## BEGIN Records for this task
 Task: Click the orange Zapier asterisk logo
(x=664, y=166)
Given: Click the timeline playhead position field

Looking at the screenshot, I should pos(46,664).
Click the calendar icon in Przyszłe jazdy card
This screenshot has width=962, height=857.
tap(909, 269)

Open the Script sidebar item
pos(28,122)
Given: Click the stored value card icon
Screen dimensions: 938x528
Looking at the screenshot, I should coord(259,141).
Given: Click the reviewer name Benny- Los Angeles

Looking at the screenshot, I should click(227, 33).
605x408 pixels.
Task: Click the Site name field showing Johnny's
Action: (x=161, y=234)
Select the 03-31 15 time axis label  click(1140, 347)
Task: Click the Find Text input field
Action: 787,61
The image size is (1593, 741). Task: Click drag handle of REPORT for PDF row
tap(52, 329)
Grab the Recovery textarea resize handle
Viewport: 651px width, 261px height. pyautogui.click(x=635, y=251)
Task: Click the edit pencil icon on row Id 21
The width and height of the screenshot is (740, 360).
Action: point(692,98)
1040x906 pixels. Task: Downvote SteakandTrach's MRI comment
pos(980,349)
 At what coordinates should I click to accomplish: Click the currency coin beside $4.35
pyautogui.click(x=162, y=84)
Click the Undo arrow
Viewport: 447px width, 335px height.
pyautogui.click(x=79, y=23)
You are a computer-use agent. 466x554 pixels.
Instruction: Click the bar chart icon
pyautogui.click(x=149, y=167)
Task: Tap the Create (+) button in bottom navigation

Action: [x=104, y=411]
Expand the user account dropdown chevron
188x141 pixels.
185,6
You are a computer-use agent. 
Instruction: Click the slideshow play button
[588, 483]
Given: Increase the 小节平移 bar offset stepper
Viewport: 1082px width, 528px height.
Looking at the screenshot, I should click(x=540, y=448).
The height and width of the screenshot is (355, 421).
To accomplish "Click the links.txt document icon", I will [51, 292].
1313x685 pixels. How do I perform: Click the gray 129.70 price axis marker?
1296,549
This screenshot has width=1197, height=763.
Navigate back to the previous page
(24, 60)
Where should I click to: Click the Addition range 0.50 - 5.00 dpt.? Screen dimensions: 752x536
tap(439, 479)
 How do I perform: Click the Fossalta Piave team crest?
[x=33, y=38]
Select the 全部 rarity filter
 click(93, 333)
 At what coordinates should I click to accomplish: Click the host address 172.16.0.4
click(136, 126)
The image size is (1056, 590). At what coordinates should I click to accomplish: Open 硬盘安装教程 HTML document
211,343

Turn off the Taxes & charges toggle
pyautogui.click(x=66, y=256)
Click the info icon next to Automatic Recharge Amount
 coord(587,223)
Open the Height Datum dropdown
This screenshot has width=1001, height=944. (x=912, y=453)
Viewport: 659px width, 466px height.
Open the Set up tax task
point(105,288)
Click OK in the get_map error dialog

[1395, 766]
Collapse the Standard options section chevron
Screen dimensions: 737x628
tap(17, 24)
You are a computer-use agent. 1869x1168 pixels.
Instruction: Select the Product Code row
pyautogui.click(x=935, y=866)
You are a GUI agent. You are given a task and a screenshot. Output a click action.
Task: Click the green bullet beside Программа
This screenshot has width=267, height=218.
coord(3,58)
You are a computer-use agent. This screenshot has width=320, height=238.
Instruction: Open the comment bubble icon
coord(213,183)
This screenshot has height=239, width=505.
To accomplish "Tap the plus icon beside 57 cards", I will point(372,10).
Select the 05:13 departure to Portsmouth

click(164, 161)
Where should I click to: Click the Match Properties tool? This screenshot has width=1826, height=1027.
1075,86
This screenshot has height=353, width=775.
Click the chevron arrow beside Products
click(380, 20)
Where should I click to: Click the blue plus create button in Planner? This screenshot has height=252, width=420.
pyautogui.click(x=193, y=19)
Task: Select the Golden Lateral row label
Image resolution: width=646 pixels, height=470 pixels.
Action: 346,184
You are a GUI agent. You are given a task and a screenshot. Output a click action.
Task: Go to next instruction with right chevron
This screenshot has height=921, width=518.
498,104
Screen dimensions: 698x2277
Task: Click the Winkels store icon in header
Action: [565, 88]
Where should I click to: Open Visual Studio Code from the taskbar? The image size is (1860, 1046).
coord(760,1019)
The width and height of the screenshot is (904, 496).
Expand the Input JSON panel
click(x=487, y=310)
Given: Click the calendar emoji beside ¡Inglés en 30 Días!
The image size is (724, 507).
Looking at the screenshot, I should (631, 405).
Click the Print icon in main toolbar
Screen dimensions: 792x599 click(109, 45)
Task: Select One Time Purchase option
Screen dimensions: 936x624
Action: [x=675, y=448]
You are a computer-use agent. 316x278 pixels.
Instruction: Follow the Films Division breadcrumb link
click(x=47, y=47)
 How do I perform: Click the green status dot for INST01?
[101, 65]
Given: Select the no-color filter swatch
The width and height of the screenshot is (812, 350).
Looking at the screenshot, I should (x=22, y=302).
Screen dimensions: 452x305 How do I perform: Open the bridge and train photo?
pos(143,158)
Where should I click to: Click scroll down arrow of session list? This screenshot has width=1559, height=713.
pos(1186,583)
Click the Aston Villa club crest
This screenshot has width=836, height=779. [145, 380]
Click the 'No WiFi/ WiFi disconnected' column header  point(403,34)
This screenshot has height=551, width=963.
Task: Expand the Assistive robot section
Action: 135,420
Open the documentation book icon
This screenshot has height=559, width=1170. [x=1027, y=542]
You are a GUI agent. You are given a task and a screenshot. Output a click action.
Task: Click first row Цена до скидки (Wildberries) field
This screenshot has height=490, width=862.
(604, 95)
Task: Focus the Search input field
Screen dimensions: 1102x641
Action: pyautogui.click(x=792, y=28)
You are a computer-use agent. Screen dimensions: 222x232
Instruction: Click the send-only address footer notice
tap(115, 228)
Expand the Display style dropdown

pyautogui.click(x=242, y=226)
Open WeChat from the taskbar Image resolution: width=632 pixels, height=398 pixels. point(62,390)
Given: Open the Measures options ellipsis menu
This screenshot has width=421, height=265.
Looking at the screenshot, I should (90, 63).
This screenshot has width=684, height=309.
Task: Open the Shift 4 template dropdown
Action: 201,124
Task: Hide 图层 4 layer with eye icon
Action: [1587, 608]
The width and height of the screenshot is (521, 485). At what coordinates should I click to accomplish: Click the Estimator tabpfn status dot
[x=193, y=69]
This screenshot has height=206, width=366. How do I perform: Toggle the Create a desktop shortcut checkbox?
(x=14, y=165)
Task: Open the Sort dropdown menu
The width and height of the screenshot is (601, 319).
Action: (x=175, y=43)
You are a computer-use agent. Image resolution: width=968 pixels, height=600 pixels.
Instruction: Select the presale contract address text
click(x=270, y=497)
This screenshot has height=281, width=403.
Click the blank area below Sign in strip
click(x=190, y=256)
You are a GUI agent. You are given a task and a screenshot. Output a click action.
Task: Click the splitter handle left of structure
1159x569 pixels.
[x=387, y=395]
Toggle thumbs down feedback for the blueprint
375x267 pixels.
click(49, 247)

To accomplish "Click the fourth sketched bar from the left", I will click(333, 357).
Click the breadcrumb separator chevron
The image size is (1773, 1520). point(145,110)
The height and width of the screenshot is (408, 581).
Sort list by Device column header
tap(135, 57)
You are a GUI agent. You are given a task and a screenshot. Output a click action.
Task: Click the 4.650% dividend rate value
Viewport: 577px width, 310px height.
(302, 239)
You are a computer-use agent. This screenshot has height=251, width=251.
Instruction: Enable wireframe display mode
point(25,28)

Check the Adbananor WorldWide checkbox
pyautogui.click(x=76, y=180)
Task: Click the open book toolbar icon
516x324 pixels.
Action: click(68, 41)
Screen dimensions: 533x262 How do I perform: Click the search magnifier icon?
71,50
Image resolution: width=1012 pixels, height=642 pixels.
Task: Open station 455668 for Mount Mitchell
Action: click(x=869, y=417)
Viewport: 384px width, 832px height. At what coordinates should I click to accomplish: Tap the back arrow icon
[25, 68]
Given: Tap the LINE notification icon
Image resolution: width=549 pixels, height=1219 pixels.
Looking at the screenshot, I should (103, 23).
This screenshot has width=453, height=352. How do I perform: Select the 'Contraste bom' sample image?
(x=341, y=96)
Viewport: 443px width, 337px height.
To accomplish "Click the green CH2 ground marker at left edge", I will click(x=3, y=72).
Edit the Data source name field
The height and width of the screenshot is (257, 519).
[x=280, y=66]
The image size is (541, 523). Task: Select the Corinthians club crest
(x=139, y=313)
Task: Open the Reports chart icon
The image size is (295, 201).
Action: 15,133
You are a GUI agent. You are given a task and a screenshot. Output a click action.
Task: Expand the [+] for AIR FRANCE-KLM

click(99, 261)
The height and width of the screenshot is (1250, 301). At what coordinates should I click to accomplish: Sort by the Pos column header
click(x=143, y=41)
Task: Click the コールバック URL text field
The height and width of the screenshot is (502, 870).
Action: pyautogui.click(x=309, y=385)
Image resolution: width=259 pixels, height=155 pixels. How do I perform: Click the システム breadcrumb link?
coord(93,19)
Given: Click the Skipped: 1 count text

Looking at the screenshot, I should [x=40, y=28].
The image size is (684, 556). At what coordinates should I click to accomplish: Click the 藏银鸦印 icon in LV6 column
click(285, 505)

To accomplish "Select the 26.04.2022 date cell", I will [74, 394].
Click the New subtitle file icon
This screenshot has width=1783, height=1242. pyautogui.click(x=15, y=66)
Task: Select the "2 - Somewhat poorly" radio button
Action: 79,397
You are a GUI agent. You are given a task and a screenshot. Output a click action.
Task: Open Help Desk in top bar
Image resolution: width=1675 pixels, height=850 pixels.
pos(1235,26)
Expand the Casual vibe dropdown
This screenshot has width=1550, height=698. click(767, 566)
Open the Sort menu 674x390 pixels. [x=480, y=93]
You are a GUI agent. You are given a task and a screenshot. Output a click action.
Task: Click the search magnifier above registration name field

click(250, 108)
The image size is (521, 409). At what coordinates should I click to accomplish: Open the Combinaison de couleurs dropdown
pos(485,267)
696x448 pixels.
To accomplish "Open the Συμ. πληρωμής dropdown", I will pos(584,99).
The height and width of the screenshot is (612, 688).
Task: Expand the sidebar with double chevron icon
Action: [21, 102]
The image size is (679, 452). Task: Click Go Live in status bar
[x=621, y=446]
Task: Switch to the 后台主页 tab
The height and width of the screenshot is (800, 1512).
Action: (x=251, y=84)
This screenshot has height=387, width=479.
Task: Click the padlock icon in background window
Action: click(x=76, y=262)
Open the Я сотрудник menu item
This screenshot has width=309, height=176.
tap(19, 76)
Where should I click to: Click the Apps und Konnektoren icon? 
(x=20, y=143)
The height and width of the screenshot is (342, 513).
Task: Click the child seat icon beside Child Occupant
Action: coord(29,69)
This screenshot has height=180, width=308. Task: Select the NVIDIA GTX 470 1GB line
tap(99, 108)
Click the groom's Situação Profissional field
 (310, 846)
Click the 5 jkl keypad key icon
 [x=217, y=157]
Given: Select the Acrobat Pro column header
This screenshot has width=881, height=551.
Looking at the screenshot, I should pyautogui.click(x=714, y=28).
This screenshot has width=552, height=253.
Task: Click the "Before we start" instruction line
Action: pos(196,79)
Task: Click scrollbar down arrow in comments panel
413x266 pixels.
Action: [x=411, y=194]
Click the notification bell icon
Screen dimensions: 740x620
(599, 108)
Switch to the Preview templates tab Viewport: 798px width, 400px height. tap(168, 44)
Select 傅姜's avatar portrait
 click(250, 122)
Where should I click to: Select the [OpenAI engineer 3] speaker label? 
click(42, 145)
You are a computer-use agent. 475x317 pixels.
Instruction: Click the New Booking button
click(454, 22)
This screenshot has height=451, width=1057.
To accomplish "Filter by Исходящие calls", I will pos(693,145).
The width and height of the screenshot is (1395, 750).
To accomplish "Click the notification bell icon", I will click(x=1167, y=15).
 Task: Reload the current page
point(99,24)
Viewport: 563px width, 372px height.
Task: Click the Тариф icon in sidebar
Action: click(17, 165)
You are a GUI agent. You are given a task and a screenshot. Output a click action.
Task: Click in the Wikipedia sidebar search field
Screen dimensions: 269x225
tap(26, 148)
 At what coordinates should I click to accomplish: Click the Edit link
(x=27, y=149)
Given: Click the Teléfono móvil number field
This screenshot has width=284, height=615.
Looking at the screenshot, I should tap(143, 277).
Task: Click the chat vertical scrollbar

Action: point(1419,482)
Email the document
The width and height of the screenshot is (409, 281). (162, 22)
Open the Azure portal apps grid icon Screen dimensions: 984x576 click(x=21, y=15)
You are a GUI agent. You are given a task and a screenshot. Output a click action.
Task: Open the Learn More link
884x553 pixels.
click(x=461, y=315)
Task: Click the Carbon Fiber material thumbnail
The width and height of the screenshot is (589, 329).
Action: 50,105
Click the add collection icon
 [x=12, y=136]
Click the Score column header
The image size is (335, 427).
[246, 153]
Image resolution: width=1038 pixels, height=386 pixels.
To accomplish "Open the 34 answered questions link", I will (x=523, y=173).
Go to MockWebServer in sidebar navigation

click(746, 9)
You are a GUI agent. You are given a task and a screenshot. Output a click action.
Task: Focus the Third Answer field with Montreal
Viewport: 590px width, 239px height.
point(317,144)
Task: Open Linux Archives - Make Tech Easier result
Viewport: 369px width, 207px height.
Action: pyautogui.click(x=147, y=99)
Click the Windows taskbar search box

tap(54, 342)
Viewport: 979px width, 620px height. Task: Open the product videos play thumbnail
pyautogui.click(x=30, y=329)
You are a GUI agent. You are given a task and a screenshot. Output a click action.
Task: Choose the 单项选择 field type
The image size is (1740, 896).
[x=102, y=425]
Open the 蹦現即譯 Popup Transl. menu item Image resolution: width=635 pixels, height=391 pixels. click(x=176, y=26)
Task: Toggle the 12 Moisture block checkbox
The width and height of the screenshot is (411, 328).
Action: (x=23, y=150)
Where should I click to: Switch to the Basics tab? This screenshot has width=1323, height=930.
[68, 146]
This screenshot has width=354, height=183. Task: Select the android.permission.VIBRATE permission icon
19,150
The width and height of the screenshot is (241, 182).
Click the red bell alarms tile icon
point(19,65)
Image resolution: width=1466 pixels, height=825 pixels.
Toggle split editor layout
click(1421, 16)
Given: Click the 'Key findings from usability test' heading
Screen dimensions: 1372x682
## END Records for this task
• [Task objective] Copy out the lines from the one containing "Given: Click the stored value card icon" through the one containing "pos(980,349)", both included, with no changes.

• [Answer for the task]
Given: Click the stored value card icon
Screen dimensions: 938x528
Looking at the screenshot, I should coord(259,141).
Given: Click the reviewer name Benny- Los Angeles

Looking at the screenshot, I should click(227, 33).
605x408 pixels.
Task: Click the Site name field showing Johnny's
Action: (x=161, y=234)
Select the 03-31 15 time axis label  click(1140, 347)
Task: Click the Find Text input field
Action: 787,61
The image size is (1593, 741). Task: Click drag handle of REPORT for PDF row
tap(52, 329)
Grab the Recovery textarea resize handle
Viewport: 651px width, 261px height. pyautogui.click(x=635, y=251)
Task: Click the edit pencil icon on row Id 21
The width and height of the screenshot is (740, 360).
Action: point(692,98)
1040x906 pixels. Task: Downvote SteakandTrach's MRI comment
pos(980,349)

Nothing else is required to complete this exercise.